GNI also conducts a variety of “Third Side Initiatives” that examine conflicts not just from one side or the other but from the larger perspective of the surrounding community. We have launched a new version of the Third Side website —based on Ury’s book The Third Side: Why We Fight and How We Can Stop— with a more user-friendly interface. Dr. Weiss and GNI researchers continue to put out new stories in a monthly blog on Third Side actions around the world. To view the blog please visit here.

Based on academic research, GNI offers negotiation support to decision-makers in some of the world’s most urgent and intractable conflicts, including Korea, Venezuela,
 Afghanistan,
 Israel/Palestine, and climate. We identify obstacles to negotiated resolution and possible ways to overcome these obstacles, including set-up moves to make negotiation possible, identifying areas for mutual gain, improving communication channels, and exploring the potential role for third parties, informal and official, in facilitating a resolution. We document this work with the aim of improving theory and practice.

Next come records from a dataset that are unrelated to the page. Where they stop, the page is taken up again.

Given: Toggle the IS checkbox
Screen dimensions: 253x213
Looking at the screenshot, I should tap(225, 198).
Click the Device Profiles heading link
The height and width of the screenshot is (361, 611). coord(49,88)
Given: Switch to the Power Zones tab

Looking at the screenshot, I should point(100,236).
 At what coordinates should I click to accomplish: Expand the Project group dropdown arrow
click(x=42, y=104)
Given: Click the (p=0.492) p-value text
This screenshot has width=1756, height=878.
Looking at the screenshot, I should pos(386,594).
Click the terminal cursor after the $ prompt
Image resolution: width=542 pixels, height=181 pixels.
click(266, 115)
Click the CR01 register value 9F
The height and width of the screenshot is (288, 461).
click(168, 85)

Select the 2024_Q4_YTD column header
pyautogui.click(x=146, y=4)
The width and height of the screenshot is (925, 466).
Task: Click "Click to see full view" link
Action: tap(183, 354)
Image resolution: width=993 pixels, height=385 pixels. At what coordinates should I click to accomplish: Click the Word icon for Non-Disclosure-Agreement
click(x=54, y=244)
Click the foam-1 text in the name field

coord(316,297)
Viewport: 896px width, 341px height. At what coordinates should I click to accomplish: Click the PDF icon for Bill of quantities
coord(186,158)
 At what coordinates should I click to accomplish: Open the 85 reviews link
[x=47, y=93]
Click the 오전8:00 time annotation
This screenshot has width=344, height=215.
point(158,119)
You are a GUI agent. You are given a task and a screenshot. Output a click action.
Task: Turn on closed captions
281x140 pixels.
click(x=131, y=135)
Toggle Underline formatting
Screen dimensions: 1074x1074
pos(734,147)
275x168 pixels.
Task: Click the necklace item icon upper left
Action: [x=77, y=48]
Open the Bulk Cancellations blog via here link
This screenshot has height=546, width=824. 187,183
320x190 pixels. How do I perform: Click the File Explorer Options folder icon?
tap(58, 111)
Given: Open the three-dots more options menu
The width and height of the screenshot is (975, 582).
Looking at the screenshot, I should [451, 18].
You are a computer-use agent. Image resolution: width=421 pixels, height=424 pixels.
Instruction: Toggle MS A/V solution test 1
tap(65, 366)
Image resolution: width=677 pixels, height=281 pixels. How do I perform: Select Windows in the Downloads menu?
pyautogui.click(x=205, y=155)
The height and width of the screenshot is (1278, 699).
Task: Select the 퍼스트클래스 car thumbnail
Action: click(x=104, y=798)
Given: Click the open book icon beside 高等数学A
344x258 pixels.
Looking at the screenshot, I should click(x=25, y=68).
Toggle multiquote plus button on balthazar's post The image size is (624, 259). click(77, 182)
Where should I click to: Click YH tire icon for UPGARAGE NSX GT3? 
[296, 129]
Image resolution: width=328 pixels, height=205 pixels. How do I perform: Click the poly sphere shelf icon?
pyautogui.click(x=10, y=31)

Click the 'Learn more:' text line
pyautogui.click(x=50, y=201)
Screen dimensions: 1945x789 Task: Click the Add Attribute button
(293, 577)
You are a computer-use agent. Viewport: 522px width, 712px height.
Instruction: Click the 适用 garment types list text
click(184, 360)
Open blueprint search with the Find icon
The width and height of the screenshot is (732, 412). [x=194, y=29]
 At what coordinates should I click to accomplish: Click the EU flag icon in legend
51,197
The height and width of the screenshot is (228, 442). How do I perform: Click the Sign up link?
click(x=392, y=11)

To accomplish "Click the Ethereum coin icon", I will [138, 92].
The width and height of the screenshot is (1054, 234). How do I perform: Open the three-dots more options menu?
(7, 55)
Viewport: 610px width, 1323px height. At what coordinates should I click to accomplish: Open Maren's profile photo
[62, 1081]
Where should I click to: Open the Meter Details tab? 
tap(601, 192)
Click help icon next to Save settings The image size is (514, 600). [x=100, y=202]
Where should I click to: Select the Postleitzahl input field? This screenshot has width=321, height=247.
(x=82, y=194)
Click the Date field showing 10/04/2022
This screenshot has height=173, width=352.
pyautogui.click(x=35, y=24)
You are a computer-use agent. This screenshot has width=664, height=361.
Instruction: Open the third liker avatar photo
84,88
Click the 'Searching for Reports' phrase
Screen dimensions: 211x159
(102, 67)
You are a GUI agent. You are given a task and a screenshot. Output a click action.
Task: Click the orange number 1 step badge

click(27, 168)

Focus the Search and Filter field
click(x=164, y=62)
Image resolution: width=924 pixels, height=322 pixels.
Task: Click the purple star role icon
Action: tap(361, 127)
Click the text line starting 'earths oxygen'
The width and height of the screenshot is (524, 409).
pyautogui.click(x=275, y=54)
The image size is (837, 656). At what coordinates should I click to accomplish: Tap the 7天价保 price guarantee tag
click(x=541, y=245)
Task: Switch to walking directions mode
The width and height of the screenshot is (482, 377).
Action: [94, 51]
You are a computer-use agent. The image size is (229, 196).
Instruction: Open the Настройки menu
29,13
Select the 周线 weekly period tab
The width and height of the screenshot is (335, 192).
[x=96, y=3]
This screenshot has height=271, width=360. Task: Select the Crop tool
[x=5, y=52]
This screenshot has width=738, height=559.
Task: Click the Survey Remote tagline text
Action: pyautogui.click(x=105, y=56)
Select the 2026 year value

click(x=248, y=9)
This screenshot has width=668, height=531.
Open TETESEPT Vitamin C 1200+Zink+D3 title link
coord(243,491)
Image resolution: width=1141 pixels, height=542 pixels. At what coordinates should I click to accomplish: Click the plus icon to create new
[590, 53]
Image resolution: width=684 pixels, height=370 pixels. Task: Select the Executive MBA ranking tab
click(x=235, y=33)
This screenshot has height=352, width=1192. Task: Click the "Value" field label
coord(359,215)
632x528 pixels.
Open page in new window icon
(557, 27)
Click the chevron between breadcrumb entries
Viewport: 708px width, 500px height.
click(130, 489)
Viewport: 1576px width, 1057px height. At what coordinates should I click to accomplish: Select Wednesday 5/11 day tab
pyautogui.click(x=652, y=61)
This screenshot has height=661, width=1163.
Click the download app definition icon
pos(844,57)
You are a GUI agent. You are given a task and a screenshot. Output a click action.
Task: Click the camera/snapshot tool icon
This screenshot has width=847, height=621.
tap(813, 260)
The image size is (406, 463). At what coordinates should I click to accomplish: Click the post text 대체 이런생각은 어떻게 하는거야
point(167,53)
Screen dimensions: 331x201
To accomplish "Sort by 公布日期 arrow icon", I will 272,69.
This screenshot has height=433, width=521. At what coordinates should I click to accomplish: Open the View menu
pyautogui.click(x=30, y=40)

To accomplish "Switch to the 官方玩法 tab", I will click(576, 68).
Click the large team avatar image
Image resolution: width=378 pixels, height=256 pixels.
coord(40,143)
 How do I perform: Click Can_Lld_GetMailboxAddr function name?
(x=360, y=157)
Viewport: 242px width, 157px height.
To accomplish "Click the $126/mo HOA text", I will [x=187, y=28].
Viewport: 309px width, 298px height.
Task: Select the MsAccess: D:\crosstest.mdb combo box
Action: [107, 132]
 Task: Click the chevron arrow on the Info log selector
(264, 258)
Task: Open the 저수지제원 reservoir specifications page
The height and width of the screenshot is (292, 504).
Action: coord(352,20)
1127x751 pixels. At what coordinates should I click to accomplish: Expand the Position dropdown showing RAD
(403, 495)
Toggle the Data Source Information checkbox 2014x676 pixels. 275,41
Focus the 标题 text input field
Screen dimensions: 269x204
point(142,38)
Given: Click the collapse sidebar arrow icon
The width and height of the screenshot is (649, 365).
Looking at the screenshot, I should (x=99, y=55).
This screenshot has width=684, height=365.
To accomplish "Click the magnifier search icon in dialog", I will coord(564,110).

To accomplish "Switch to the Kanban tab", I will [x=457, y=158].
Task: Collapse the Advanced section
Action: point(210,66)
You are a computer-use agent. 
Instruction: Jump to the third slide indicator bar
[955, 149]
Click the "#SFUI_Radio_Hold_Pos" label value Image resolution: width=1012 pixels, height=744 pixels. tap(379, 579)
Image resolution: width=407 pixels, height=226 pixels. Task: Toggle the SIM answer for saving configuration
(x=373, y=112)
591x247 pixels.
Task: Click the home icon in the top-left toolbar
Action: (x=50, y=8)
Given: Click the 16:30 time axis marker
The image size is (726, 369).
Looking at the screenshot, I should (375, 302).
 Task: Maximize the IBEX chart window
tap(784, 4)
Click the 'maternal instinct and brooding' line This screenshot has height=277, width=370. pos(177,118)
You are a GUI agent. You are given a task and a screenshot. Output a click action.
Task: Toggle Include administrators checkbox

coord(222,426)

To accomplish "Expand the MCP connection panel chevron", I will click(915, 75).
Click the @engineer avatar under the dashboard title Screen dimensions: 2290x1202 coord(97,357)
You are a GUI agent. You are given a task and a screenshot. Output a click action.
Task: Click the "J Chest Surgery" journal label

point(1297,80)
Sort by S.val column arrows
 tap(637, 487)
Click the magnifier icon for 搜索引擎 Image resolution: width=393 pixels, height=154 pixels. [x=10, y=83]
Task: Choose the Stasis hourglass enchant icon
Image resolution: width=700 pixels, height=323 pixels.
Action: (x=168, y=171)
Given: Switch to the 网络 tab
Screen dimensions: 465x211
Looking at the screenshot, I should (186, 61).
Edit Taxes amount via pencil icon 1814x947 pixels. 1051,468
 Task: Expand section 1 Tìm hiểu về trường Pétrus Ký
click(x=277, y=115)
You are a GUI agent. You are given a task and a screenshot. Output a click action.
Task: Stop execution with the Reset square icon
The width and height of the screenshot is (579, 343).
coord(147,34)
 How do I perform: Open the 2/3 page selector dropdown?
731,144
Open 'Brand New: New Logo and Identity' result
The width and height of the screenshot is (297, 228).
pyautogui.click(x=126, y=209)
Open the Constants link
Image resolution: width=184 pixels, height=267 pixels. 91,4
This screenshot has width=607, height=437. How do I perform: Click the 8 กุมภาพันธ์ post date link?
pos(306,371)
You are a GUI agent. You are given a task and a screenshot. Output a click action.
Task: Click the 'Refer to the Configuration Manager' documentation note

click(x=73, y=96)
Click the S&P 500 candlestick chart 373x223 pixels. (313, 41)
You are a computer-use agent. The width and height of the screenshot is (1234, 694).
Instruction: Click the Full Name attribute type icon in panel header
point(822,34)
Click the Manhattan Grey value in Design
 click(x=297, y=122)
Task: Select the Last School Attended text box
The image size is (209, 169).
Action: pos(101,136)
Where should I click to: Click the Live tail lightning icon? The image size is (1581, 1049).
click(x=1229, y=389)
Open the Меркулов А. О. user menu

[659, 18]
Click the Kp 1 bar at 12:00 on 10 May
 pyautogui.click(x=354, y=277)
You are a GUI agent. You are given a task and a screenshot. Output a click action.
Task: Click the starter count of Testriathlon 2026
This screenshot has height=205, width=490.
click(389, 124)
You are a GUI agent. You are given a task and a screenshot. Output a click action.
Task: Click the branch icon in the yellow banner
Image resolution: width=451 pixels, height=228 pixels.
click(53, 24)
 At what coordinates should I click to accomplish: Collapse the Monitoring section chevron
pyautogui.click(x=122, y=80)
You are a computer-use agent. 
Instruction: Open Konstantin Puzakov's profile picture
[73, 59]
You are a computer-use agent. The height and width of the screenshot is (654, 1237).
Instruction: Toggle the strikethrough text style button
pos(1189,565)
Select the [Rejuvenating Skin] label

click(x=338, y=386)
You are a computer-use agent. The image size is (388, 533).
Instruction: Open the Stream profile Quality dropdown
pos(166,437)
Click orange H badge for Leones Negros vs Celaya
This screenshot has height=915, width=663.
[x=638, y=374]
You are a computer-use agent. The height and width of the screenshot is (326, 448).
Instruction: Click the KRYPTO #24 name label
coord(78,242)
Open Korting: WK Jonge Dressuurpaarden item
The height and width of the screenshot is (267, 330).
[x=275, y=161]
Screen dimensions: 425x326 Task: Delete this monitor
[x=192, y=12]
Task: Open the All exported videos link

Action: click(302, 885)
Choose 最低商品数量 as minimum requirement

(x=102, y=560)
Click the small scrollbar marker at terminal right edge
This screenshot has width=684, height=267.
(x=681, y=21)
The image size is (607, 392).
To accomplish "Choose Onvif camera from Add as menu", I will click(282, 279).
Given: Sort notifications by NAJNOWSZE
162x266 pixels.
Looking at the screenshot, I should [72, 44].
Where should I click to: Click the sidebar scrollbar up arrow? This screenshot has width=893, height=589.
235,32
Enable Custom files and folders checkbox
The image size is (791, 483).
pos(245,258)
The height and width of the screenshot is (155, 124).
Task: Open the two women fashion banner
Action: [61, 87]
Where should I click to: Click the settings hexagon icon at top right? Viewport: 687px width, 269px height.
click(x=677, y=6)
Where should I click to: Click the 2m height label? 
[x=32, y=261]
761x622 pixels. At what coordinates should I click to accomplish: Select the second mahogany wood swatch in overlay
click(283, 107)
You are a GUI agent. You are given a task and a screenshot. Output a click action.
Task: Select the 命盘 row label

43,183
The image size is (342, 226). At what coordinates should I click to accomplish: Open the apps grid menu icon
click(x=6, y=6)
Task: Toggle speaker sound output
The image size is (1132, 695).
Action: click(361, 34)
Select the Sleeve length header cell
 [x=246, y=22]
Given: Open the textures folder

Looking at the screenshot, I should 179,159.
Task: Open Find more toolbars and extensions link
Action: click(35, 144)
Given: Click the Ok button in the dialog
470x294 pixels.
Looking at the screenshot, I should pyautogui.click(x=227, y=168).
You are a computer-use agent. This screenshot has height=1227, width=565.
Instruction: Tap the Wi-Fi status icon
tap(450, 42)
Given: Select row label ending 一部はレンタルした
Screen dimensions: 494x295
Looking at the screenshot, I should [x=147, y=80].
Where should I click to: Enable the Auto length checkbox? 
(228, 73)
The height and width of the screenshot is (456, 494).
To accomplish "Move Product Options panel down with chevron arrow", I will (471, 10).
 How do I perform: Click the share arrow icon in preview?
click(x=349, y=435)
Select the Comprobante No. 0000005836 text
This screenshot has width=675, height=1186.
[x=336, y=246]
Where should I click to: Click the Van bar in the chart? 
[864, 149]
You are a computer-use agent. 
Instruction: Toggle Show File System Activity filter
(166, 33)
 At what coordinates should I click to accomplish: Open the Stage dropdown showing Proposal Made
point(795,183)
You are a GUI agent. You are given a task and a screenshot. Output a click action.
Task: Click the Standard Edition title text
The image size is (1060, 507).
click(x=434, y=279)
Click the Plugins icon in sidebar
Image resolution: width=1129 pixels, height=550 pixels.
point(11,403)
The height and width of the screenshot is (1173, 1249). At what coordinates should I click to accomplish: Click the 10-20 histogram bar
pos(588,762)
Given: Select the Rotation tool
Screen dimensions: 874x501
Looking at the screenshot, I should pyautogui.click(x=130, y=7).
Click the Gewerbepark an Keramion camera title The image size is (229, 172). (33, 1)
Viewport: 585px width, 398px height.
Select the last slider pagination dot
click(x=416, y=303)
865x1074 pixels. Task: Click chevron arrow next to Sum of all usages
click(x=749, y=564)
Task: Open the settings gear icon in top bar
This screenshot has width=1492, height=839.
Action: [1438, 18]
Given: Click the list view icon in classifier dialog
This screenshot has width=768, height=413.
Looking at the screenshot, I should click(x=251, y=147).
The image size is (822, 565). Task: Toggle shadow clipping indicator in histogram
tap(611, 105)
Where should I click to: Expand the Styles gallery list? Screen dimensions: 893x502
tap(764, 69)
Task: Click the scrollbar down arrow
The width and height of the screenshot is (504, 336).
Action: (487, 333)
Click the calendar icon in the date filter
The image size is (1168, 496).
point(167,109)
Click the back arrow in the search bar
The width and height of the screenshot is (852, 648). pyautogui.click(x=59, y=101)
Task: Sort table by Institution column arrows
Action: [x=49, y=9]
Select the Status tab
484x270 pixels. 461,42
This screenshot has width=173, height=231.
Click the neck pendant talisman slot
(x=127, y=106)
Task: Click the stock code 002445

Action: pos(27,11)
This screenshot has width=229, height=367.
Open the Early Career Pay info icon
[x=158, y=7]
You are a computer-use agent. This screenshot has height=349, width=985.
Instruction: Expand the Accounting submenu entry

Ury is currently writing a book summing up lessons he has gleaned over forty years of applying negotiation theory to practice as well as collaborating on a book with Thomas Hubl, exploring the intersections between the fields of mediation and meditation.

Weiss has a book published in August 2020 by Wiley Press, Hoboken, NJ entitled The Book of Real-World Negotiations: Successful Strategies from Business, Government, and Daily Life. The book is comprised of 25 real negotiation case studies from business, government, and the world around us that seeks to demonstrate how successful agreements are made in very difficult negotiation circumstances.